In simple terms, what Social Security boils down to is the government recognizes that it is unlikely that you will save for a rainy day, so they’ll do it for you, whether you like it or not. Unfortunately, there is considerable truth in that people don’t save for retirement.
The implementation of Social Security also drastically highlights the difference between the Aristocracy (Congress) and the peasants (us), because Congress doesn’t use the same Social Security System to cover their retirement – oh no, they have voted themselves a much grander plan, and they don’t even pay for it. Who could ask for better? I’ll explain that disgusting situation at the end of this chapter.
Social Security all started with the Social Security Act of 1935, enacted under Franklin Delano Roosevelt’s “New Deal.” Now I want to start with the basic premise that this legislation was illegal so we understand that fact before analyzing this program. There is nothing in the Constitution as developed by the Founding Fathers that even hints of this mammoth undertaking.

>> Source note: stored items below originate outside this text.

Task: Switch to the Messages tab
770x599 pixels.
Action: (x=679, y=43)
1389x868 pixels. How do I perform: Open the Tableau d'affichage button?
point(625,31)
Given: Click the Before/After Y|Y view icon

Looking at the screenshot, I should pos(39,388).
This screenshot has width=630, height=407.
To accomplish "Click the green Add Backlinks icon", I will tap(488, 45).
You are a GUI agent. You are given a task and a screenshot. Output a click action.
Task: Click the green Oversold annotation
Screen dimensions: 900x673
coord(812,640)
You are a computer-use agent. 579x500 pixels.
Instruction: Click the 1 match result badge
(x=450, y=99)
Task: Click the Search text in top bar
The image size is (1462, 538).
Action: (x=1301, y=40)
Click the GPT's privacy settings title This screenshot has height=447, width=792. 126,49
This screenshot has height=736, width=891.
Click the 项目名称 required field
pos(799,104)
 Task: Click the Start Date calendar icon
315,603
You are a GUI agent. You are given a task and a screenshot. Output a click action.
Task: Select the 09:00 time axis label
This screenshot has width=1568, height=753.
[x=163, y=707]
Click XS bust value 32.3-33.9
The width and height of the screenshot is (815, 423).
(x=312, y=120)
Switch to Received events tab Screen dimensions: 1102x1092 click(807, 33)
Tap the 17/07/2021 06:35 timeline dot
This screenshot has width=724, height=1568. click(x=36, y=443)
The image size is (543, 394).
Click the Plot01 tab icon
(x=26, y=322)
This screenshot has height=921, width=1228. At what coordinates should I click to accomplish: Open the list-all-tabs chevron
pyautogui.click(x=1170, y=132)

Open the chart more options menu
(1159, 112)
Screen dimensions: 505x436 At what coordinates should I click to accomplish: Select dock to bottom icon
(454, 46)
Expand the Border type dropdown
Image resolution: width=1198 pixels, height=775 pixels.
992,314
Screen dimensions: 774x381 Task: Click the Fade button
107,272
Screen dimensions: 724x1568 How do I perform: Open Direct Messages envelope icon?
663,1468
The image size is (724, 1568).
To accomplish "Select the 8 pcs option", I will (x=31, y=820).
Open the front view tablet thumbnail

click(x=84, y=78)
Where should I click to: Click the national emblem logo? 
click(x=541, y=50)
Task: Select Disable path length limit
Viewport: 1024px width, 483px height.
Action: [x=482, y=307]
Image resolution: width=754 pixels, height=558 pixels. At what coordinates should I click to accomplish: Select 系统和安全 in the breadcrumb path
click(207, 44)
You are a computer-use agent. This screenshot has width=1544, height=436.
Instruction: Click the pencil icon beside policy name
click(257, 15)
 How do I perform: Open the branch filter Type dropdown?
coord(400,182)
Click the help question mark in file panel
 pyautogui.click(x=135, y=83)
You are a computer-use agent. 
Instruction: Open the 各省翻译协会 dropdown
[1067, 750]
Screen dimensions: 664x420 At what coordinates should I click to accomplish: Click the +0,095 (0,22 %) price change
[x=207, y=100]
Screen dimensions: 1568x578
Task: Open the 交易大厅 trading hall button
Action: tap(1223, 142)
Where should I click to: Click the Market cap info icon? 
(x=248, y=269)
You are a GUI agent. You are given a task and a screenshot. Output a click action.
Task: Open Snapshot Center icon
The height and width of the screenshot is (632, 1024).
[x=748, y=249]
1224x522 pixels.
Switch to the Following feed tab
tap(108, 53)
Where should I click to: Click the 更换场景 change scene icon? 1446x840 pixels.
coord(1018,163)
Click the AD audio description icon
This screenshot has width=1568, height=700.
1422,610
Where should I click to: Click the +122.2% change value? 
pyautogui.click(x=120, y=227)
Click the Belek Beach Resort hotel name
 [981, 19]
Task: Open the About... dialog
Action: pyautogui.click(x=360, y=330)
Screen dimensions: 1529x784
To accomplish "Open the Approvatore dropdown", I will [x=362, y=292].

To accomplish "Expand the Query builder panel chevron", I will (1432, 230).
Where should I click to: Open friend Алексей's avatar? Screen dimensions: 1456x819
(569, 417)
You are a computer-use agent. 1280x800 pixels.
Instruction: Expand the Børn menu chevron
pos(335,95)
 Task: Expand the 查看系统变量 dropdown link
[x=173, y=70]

By 1933, at least 39 countries operated social security programs of some type to cover old age and/or unemployment. These 39 countries, including the Soviet Union, all had compulsory social insurance for old age, disability, and their survivors. These social security systems were more advanced than the American system would be until 1956.
According to various sources, Franklin Delano Roosevelt (FDR) wanted—above all—to preserve American capitalism for himself and his class and was interested in social legislation only as a way to prevent social revolution because of the Depression. FDR was noted for his empathy for poor Americans. The resultant legislation was a modest solution. A more brazen president could have rammed legislation through his sympathetic Congress to establish a much more comprehensive and generous social security program, which included old-age insurance, survivors insurance, disability insurance, unemployment insurance, and a national health insurance plan, but he needed to throw in some good old political pragmatism. Let us not forget that these are issues we continue to battle about today.
FDR strove to establish “cradle-to-the-grave” social security. Gauging the political winds and taking into account the prevailing 1930s wisdom about economic policy, he weighed how much social security would be accepted by the American people, the economy, and the political power brokers, and pushed through the “most acceptable” and progressive law anyone could reasonably have expected in 1935.
As in any socialistic system (which is counter to the very premise of our free market economy), social insurance spreads the monetary retirement risk over all peoples ranging from the rich (who don’t need it but still must pay the freight) to prolific savers to penniless people, in the same way as life or automobile insurance. Today, the Social Security Administration administers three social insurance programs: retirement insurance (originally known as old-age insurance), survivor insurance, and disability insurance. These three programs are collectively called Social Security.
Most experts agree that Social Security is in considerable trouble, although a number of individuals dispute that fact. According to many authorities, the system will become insolvent by 2041. Let’s be clear about this definition. By insolvent it means that government will only be able to pay 70% or 75% of the current benefits. Let us not forget that insolvency won’t occur for almost 40 years, so we have ample time to experiment with solutions before the pending disaster becomes reality.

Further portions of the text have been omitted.